FDA Advisory Panel Sees Marginal Effect of TMS in Depression Treatment
By
WebMD Health News
Reviewed by Louise Chang, MD

Jan. 29, 2007 -- An FDA advisory panel on Friday questioned the value of a new brain stimulation device for depression, potentially damaging its chances for FDA approval.

Members of the panel expressed doubts that the machine, called NeuroStar, helps depressed patients or provides any advantage over placebo treatment.

The device looks much like a dentist’s chair with metal prongs attached to a nearby console.

It works on the same principle as electroconvulsive therapy (ECT) -- commonly called "electric shock treatment" -- a treatment usually reserved for severely depressed patients who do not respond to antidepressant drugs or therapy.

But instead of using electric shocks, NeuroStar stimulates the brain by sending a focused magnetic field into the brain from outside the skull -- a treatment called transcranial magnetic stimulation, or TMS.

In 2005, the FDA approved an implantable nerve stimulation device made by Cyberonics to treat depression.

The implantable device uses vagus nerve stimulation, or VNS, to stimulate the vagus nerve (which runs from the neck to the brain and relays messages to the brain) rather than the brain directly. VNS is already used to treat epilepsy.

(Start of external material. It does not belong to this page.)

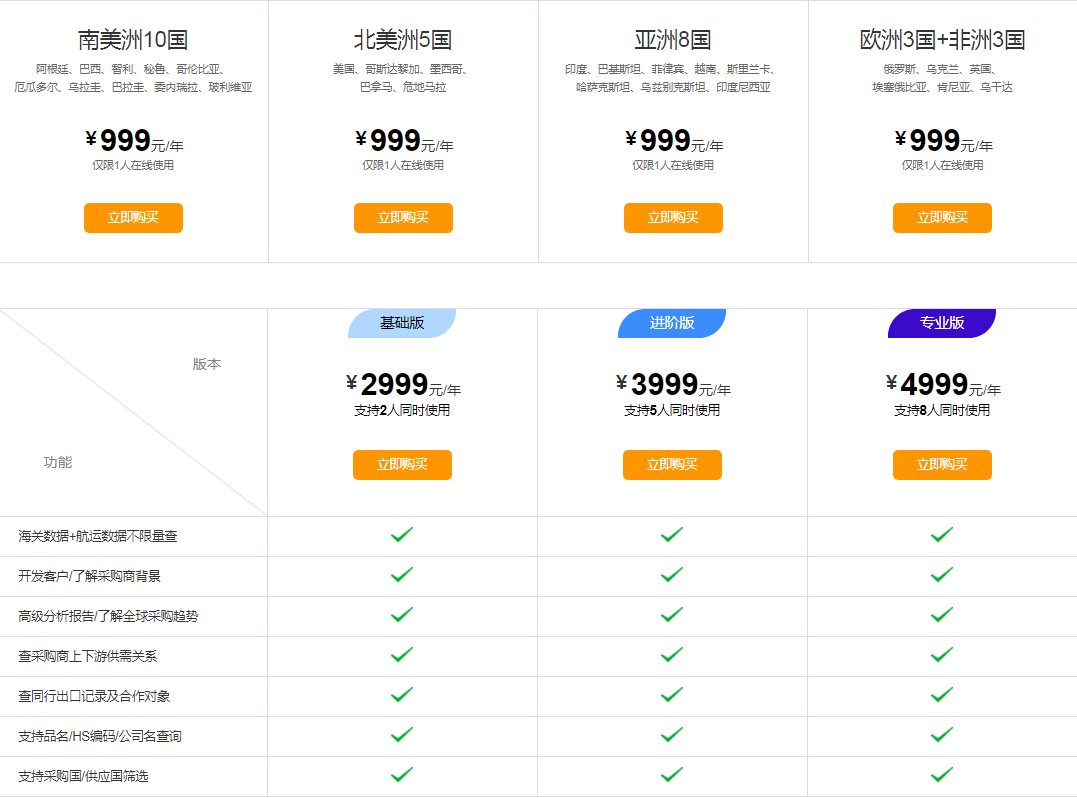
Task: Click 立即购买 under 专业版 4999
Action: tap(942, 465)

Neuronetics, the company that manufactures NeuroStar, presented TMS as an advantage to implantable devices because it does not require invasive surgery.

The company sought to show that the device is equivalent to ECT but with fewer side effects and is more accessible to patients.

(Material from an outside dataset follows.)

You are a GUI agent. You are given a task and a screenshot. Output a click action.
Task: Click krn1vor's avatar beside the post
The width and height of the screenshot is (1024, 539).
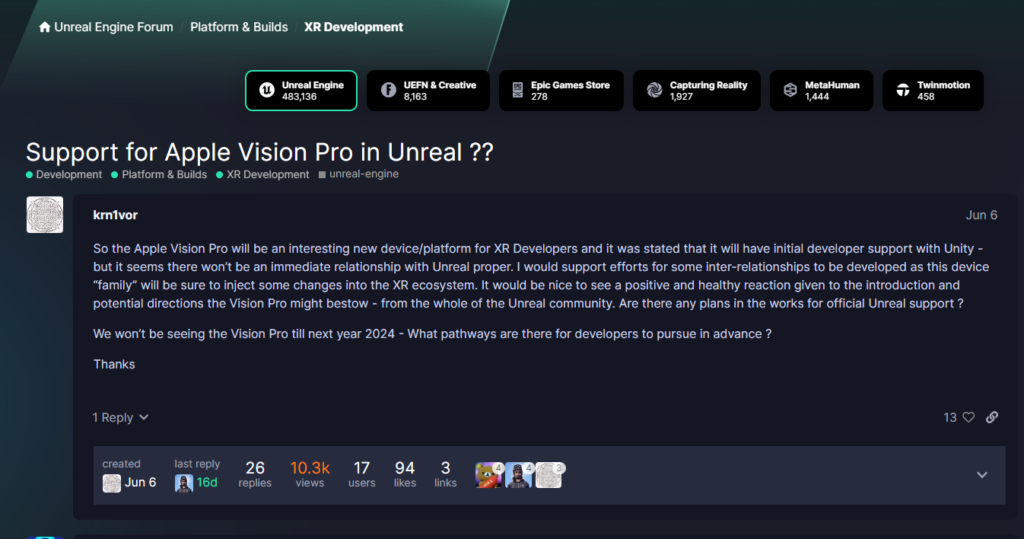pos(44,214)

“Many patients cannot avail themselves of (ECT) ... cannot afford this treatment,” says Philip G. Janicak, MD, a researcher who conducted clinical trials of TMS for the company.

Also, “Only 8% of psychiatrists provide electroconvulsive treatment,” says Janicak, a professor of psychiatry at Rush Presbyterian Medical Center in Chicago.

Minor Improvement

But the advisory panel was generally unimpressed with the company’s studies, even though they showed a slight statistical advantage in treating depression symptoms vs. dummy therapy after six weeks of treatment.

Several panelists expressed dismay that patients showed no improvement on some depression scales and only minor improvement on the ones that did show a difference.

“Perhaps a reasonable person could question whether there has been an effect at all,” says Thomas G. Brott, a neurologist from Mayo Medical School in Jacksonville, Fla., and the advisory panel's chairman.

The panel did not formally recommend to the FDA whether or not the machine should be approved.

But FDA scientists suggested at a public hearing that they were also uneasy with the company’s results.

Ann Costello, PhD, an FDA medical official, questioned whether the mixed evidence of effectiveness in Neuronetics’ studies contained “any clinical relevant information.”

Patients who used TMS appeared to avoid the memory loss often seen in those who undergo ECT.

But Diana Zuckerman, PhD, president of the National Research Center for Women and Families, told the panel the company’s studies did not show the device could help patients.

“It’s not a statistically significant difference, and it’s not a meaningful difference," says Zuckerman, a clinical psychologist and epidemiologist. "Yes, it is safer than ECT, but it doesn’t appear to actually work.”

Steve Newman, executive director of the National Alliance for the Mentally Ill’s Washington, D.C., chapter, was one of a few patients from Neuronetics’ studies who told experts his deep depression eased after being treated with the machine.

“It was like a light switched on,” he says.